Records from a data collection
···
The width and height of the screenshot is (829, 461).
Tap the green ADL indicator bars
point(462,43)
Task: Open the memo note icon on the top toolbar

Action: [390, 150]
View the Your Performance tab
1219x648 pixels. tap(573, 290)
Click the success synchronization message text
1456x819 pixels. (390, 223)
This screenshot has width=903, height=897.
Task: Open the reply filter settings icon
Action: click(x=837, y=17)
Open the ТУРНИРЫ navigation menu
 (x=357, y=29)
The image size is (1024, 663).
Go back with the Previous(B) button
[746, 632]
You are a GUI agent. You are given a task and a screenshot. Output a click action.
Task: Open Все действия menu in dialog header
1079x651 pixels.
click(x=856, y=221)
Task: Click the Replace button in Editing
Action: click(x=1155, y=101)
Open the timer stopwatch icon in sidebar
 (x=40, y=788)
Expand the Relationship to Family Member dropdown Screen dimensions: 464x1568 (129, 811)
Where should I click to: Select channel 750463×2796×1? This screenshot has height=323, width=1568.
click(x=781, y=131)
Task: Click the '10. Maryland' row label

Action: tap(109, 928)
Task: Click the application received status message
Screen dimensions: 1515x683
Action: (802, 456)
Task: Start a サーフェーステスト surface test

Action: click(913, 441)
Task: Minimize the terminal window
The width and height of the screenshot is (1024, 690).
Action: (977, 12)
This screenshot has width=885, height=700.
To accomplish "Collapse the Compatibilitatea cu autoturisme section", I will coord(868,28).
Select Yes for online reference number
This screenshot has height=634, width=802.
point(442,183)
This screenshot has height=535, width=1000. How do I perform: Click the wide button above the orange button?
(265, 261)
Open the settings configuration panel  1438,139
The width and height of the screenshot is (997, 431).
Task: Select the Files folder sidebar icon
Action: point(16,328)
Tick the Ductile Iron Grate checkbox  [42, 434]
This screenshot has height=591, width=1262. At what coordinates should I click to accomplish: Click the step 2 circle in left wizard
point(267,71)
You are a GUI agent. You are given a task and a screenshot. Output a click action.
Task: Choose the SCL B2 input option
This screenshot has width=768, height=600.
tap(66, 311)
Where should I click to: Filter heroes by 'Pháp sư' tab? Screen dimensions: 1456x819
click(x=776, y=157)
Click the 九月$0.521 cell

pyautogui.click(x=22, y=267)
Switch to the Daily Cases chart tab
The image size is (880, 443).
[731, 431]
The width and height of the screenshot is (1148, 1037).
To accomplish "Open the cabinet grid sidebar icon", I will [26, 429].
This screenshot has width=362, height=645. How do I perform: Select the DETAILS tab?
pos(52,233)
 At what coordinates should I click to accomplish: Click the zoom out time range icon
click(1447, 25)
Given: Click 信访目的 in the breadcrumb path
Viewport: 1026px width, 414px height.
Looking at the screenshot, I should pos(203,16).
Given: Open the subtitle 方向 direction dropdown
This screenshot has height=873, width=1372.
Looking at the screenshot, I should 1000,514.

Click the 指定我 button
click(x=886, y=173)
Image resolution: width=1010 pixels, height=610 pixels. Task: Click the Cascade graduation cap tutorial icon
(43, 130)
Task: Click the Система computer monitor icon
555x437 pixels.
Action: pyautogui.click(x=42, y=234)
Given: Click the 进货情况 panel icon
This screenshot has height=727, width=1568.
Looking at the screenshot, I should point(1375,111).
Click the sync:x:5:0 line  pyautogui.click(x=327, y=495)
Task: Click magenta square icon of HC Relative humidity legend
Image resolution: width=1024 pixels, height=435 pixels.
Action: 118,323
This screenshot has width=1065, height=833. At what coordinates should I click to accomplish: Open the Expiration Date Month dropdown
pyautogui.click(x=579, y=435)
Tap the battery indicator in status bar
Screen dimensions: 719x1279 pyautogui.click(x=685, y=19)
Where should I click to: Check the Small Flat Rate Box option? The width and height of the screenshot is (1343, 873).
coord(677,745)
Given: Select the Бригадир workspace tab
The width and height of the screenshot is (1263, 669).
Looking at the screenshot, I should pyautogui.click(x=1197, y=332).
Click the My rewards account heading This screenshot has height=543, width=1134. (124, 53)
···
**WORK TO COMPLETE**
Write out all the entries exactly.

**TASK ANSWER**
The width and height of the screenshot is (829, 461).
Tap the green ADL indicator bars
point(462,43)
Task: Open the memo note icon on the top toolbar

Action: [390, 150]
View the Your Performance tab
1219x648 pixels. tap(573, 290)
Click the success synchronization message text
1456x819 pixels. (390, 223)
This screenshot has width=903, height=897.
Task: Open the reply filter settings icon
Action: click(x=837, y=17)
Open the ТУРНИРЫ navigation menu
 (x=357, y=29)
The image size is (1024, 663).
Go back with the Previous(B) button
[746, 632]
You are a GUI agent. You are given a task and a screenshot. Output a click action.
Task: Open Все действия menu in dialog header
1079x651 pixels.
click(x=856, y=221)
Task: Click the Replace button in Editing
Action: click(x=1155, y=101)
Open the timer stopwatch icon in sidebar
 (x=40, y=788)
Expand the Relationship to Family Member dropdown Screen dimensions: 464x1568 (129, 811)
Where should I click to: Select channel 750463×2796×1? This screenshot has height=323, width=1568.
click(x=781, y=131)
Task: Click the '10. Maryland' row label

Action: tap(109, 928)
Task: Click the application received status message
Screen dimensions: 1515x683
Action: (802, 456)
Task: Start a サーフェーステスト surface test

Action: click(913, 441)
Task: Minimize the terminal window
The width and height of the screenshot is (1024, 690).
Action: (977, 12)
This screenshot has width=885, height=700.
To accomplish "Collapse the Compatibilitatea cu autoturisme section", I will coord(868,28).
Select Yes for online reference number
This screenshot has height=634, width=802.
point(442,183)
This screenshot has height=535, width=1000. How do I perform: Click the wide button above the orange button?
(265, 261)
Open the settings configuration panel  1438,139
The width and height of the screenshot is (997, 431).
Task: Select the Files folder sidebar icon
Action: point(16,328)
Tick the Ductile Iron Grate checkbox  [42, 434]
This screenshot has height=591, width=1262. At what coordinates should I click to accomplish: Click the step 2 circle in left wizard
point(267,71)
You are a GUI agent. You are given a task and a screenshot. Output a click action.
Task: Choose the SCL B2 input option
This screenshot has width=768, height=600.
tap(66, 311)
Where should I click to: Filter heroes by 'Pháp sư' tab? Screen dimensions: 1456x819
click(x=776, y=157)
Click the 九月$0.521 cell

pyautogui.click(x=22, y=267)
Switch to the Daily Cases chart tab
The image size is (880, 443).
[731, 431]
The width and height of the screenshot is (1148, 1037).
To accomplish "Open the cabinet grid sidebar icon", I will [26, 429].
This screenshot has width=362, height=645. How do I perform: Select the DETAILS tab?
pos(52,233)
 At what coordinates should I click to accomplish: Click the zoom out time range icon
click(1447, 25)
Given: Click 信访目的 in the breadcrumb path
Viewport: 1026px width, 414px height.
Looking at the screenshot, I should pos(203,16).
Given: Open the subtitle 方向 direction dropdown
This screenshot has height=873, width=1372.
Looking at the screenshot, I should 1000,514.

Click the 指定我 button
click(x=886, y=173)
Image resolution: width=1010 pixels, height=610 pixels. Task: Click the Cascade graduation cap tutorial icon
(43, 130)
Task: Click the Система computer monitor icon
555x437 pixels.
Action: pyautogui.click(x=42, y=234)
Given: Click the 进货情况 panel icon
This screenshot has height=727, width=1568.
Looking at the screenshot, I should point(1375,111).
Click the sync:x:5:0 line  pyautogui.click(x=327, y=495)
Task: Click magenta square icon of HC Relative humidity legend
Image resolution: width=1024 pixels, height=435 pixels.
Action: 118,323
This screenshot has width=1065, height=833. At what coordinates should I click to accomplish: Open the Expiration Date Month dropdown
pyautogui.click(x=579, y=435)
Tap the battery indicator in status bar
Screen dimensions: 719x1279 pyautogui.click(x=685, y=19)
Where should I click to: Check the Small Flat Rate Box option? The width and height of the screenshot is (1343, 873).
coord(677,745)
Given: Select the Бригадир workspace tab
The width and height of the screenshot is (1263, 669).
Looking at the screenshot, I should pyautogui.click(x=1197, y=332).
Click the My rewards account heading This screenshot has height=543, width=1134. (124, 53)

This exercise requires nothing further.